One evening, after some playful frolicking around with Ulf, Sebastian plants a kiss on Ulf's lips, not exactly to the latter's delight. Being sexually rejected in this way throws Sebastian into an even deeper depression about his sexuality. He refuses to discuss these issues with his parents, and only after a long talk with a female friend of his, who is also in love with Ulf and guesses correctly what Sebastian's problem could be, he opens up to his family and friends, only to find that it is not all that problematic to them.
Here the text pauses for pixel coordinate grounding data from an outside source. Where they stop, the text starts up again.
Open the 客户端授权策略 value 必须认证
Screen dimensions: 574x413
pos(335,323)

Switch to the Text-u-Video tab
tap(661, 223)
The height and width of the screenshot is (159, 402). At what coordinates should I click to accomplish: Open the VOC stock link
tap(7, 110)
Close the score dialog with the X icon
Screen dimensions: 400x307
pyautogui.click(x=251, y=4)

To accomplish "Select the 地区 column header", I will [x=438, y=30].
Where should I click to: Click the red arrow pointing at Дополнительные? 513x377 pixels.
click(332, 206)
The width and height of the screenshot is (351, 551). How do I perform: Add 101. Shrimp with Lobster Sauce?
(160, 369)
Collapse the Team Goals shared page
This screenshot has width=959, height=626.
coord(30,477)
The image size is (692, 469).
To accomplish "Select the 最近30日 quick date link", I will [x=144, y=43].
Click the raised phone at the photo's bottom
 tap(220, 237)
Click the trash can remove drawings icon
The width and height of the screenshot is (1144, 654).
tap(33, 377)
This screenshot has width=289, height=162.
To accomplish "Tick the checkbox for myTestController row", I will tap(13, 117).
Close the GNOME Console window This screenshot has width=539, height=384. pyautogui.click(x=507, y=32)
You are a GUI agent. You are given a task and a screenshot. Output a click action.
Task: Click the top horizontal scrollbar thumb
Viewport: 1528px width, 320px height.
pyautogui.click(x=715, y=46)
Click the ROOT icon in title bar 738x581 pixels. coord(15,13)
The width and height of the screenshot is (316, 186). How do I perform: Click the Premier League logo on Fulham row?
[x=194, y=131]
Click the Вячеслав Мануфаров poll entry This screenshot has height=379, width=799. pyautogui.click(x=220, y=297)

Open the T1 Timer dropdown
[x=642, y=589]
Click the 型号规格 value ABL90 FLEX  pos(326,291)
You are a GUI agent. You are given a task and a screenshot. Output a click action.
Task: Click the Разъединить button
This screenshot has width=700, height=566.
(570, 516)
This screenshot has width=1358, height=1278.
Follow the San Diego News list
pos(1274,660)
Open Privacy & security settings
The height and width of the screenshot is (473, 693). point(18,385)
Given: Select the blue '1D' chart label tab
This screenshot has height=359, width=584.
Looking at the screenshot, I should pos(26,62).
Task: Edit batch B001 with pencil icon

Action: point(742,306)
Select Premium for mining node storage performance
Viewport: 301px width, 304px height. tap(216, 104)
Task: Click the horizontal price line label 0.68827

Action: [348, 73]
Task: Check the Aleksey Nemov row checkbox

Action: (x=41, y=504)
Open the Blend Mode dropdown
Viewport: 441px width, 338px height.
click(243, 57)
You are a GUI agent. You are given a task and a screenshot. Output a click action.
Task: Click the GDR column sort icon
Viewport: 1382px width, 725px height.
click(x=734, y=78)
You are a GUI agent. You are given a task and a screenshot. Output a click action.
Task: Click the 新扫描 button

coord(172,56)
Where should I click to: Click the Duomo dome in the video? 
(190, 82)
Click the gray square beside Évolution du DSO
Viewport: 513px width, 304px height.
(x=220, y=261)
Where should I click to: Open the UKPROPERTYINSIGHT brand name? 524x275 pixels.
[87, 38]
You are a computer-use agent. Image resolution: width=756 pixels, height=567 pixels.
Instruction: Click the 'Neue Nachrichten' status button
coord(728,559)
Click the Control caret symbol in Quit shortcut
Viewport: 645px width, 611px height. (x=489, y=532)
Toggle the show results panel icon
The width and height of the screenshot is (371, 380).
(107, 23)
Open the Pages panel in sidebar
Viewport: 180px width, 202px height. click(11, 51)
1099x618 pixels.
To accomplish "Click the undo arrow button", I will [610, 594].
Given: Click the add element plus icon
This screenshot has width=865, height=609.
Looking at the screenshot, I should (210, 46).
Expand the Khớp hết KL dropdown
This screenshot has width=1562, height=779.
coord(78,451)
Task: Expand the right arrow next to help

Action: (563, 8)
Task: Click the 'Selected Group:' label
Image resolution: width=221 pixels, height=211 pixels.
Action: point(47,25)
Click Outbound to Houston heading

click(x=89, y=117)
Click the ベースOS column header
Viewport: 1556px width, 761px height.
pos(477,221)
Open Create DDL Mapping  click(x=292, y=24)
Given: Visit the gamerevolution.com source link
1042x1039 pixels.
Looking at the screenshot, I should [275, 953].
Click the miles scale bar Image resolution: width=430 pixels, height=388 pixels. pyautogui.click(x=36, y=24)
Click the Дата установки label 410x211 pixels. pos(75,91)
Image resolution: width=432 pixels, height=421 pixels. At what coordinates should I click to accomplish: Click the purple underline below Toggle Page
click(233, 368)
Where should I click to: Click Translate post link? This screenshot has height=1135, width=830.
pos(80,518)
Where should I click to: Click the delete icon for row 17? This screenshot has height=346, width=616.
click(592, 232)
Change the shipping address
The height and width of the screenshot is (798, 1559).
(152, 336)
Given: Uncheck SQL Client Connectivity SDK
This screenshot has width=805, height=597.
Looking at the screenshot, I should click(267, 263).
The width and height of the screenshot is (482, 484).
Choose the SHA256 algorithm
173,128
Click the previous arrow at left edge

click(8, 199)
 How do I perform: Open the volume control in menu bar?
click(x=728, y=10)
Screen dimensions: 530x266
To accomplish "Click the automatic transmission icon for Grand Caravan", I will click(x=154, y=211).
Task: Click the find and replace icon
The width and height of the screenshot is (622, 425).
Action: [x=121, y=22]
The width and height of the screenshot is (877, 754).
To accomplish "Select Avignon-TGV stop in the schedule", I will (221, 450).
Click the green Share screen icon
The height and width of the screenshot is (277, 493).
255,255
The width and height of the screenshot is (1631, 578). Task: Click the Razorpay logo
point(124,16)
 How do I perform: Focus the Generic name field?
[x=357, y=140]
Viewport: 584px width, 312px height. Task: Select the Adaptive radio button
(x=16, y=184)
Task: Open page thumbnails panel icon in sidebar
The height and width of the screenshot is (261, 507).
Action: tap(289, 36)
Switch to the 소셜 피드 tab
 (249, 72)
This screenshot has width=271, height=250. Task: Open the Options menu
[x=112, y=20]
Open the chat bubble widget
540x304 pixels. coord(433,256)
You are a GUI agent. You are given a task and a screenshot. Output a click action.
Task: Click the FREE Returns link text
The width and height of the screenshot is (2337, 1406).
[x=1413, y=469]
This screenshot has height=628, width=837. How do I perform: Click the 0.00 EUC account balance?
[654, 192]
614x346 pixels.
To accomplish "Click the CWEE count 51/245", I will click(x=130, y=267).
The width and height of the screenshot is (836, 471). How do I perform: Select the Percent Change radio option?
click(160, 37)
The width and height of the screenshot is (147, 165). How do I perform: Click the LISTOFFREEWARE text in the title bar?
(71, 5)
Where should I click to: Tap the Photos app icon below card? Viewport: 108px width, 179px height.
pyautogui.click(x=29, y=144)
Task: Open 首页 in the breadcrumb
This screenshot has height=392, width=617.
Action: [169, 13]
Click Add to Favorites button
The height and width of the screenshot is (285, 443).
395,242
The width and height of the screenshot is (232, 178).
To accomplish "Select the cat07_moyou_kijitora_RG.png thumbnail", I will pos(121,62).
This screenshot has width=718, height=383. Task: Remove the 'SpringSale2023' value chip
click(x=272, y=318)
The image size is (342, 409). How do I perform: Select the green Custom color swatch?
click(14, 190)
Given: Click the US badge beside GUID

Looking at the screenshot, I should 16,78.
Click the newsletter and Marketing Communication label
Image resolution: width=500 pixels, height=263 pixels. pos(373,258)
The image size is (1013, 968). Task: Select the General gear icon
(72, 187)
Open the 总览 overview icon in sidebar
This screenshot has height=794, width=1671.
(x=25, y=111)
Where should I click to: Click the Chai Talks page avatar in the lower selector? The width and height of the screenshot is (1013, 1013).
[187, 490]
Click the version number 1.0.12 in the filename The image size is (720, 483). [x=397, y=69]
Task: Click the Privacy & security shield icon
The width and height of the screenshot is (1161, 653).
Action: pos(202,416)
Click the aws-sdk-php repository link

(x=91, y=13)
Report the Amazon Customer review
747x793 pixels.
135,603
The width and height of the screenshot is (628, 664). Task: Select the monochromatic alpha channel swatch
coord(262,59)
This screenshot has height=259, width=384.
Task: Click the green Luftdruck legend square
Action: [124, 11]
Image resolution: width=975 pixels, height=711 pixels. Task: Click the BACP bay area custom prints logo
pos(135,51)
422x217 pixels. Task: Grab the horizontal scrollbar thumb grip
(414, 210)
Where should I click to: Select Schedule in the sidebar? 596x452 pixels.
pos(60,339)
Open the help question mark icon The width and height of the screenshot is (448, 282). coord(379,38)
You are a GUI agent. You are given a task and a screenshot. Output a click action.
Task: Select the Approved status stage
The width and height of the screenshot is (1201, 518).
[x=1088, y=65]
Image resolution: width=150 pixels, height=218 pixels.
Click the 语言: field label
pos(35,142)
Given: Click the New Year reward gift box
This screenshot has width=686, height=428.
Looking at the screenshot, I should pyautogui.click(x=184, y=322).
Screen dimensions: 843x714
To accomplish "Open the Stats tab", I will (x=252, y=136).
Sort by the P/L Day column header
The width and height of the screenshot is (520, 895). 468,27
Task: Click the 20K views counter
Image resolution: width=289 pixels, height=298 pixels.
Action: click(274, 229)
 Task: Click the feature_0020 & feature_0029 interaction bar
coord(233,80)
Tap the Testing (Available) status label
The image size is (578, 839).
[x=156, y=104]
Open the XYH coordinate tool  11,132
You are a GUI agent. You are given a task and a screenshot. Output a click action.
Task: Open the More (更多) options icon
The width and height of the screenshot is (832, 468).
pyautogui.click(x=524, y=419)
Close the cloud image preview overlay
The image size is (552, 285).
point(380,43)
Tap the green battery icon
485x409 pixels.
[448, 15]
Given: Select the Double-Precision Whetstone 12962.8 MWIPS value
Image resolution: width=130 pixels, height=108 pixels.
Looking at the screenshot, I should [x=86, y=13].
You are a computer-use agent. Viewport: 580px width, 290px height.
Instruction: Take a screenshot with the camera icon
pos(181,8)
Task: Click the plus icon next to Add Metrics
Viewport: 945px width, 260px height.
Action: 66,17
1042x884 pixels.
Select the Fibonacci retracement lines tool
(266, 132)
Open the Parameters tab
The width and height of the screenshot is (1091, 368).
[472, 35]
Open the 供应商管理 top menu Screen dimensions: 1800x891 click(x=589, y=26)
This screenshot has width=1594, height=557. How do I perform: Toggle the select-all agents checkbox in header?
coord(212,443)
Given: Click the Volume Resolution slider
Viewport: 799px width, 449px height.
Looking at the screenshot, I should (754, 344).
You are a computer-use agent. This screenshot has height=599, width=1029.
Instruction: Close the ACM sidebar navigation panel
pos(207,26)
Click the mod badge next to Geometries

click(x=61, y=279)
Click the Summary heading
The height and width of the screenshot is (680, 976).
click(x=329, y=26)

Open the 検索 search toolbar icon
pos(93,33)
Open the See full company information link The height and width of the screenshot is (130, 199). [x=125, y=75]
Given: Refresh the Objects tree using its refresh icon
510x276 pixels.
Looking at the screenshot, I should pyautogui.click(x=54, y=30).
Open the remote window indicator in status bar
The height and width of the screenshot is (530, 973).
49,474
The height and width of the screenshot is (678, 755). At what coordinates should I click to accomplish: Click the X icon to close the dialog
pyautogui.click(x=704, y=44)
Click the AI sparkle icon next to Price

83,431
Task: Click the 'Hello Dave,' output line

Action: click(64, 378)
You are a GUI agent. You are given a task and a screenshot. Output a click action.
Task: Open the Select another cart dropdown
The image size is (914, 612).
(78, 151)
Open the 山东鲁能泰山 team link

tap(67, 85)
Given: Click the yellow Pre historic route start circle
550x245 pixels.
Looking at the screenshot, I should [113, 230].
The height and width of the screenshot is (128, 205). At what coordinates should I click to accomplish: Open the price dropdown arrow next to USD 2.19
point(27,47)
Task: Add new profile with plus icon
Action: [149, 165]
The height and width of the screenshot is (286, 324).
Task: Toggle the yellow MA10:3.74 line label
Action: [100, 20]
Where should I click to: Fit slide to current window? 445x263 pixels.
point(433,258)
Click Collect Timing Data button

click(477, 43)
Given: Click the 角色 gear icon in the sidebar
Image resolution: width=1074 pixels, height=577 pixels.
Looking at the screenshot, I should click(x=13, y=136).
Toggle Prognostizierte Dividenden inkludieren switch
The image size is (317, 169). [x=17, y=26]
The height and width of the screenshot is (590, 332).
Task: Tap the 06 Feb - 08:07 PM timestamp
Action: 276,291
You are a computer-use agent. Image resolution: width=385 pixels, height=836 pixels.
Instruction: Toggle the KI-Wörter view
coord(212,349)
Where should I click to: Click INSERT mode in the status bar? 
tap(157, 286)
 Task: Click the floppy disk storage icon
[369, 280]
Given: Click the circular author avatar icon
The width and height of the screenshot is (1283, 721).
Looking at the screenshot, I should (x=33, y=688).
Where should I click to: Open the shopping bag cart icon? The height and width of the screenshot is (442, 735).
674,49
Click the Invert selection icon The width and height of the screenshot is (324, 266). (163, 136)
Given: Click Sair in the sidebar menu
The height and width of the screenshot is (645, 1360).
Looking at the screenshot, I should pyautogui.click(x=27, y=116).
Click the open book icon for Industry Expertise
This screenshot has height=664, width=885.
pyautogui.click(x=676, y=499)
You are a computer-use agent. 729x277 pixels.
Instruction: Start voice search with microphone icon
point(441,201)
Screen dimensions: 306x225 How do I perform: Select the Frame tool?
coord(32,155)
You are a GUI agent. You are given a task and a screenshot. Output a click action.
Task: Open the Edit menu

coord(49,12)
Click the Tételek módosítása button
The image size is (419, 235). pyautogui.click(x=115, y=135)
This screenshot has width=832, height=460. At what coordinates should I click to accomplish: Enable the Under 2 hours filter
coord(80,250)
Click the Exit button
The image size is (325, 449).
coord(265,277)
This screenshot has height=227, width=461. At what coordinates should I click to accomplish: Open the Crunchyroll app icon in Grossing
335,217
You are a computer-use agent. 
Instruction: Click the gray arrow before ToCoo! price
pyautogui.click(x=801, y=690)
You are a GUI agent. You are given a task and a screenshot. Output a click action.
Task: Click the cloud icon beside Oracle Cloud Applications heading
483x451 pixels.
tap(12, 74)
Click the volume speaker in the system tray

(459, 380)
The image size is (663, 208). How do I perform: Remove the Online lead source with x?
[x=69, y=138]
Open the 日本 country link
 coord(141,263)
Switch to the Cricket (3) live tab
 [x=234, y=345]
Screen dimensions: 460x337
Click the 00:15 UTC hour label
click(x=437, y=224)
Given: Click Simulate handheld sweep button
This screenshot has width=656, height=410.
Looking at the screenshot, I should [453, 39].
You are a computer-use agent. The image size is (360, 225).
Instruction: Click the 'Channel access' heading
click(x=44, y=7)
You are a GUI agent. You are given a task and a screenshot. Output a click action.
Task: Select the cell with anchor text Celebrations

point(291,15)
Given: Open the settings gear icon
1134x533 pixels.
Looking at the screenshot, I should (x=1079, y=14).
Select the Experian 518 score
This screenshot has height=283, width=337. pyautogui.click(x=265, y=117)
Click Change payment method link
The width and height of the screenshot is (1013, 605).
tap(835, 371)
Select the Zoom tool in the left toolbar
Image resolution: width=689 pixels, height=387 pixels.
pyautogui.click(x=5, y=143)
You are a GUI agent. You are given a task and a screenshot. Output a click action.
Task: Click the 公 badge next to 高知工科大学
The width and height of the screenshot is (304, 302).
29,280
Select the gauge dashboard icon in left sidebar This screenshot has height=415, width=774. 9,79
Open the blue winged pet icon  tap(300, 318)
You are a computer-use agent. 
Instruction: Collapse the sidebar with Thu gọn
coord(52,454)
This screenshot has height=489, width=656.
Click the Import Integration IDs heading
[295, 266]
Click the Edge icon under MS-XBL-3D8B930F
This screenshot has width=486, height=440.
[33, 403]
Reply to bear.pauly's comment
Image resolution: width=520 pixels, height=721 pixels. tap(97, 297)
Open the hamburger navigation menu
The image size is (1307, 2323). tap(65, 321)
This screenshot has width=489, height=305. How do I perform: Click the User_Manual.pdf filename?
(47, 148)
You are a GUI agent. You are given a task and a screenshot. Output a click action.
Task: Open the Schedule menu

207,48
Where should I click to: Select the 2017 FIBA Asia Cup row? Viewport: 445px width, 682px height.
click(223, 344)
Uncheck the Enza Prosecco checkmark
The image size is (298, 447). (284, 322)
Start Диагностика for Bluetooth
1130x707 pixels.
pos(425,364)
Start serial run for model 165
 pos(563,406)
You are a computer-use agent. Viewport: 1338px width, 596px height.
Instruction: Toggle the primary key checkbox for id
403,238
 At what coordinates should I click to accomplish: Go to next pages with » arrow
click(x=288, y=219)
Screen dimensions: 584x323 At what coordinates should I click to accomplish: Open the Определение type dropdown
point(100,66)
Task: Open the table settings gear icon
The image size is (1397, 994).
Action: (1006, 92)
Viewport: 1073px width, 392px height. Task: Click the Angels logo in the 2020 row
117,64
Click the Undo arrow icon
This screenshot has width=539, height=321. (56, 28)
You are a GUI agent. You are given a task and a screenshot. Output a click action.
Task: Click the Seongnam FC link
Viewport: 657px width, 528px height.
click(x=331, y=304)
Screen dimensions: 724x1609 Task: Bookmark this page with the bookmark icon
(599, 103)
Even the coming out to Ulf, which he anticipated to be very painful, turns out to be not so bad and actually takes a comical turn when Ulf admits to having had a homosexual experience himself some time ago. In the end, basically nothing has changed, except that Sebastian no longer has to waste energy guarding his secret and can instead concentrate on being happy, having fun with his friends, and perhaps finding a real boyfriend someday.

==Cast==
- Hampus Björck as Sebastian
- Nicolai Cleve Broch as Ulf
- Ewa Fröling as Mother
- Helge Jordal as Father
- Rebecka Hemse as Lisbeth
- Lena Olander as Linda
- Emil Lindroth as Jan
- Karin Hagås as Inga
- Mira Mandoki as Lisa
- Stig Torstensson as Fyllie
- Sara Alström as Girl #1
- Johanna Sällström as Girl #2
- Bård Torgersen as Vendor

==Reactions==
In critical reviews, Sebastian is frequently dismissed as escapist gay youth fare that does not address any deeper issues. However, as the movie correctly points out, the hardest part of the coming out process is fighting inner uncertainty and self-doubt. And even if (as in the case of Sebastian) a coming out is comparatively eventless, the inner resolve required to take that step stays the same.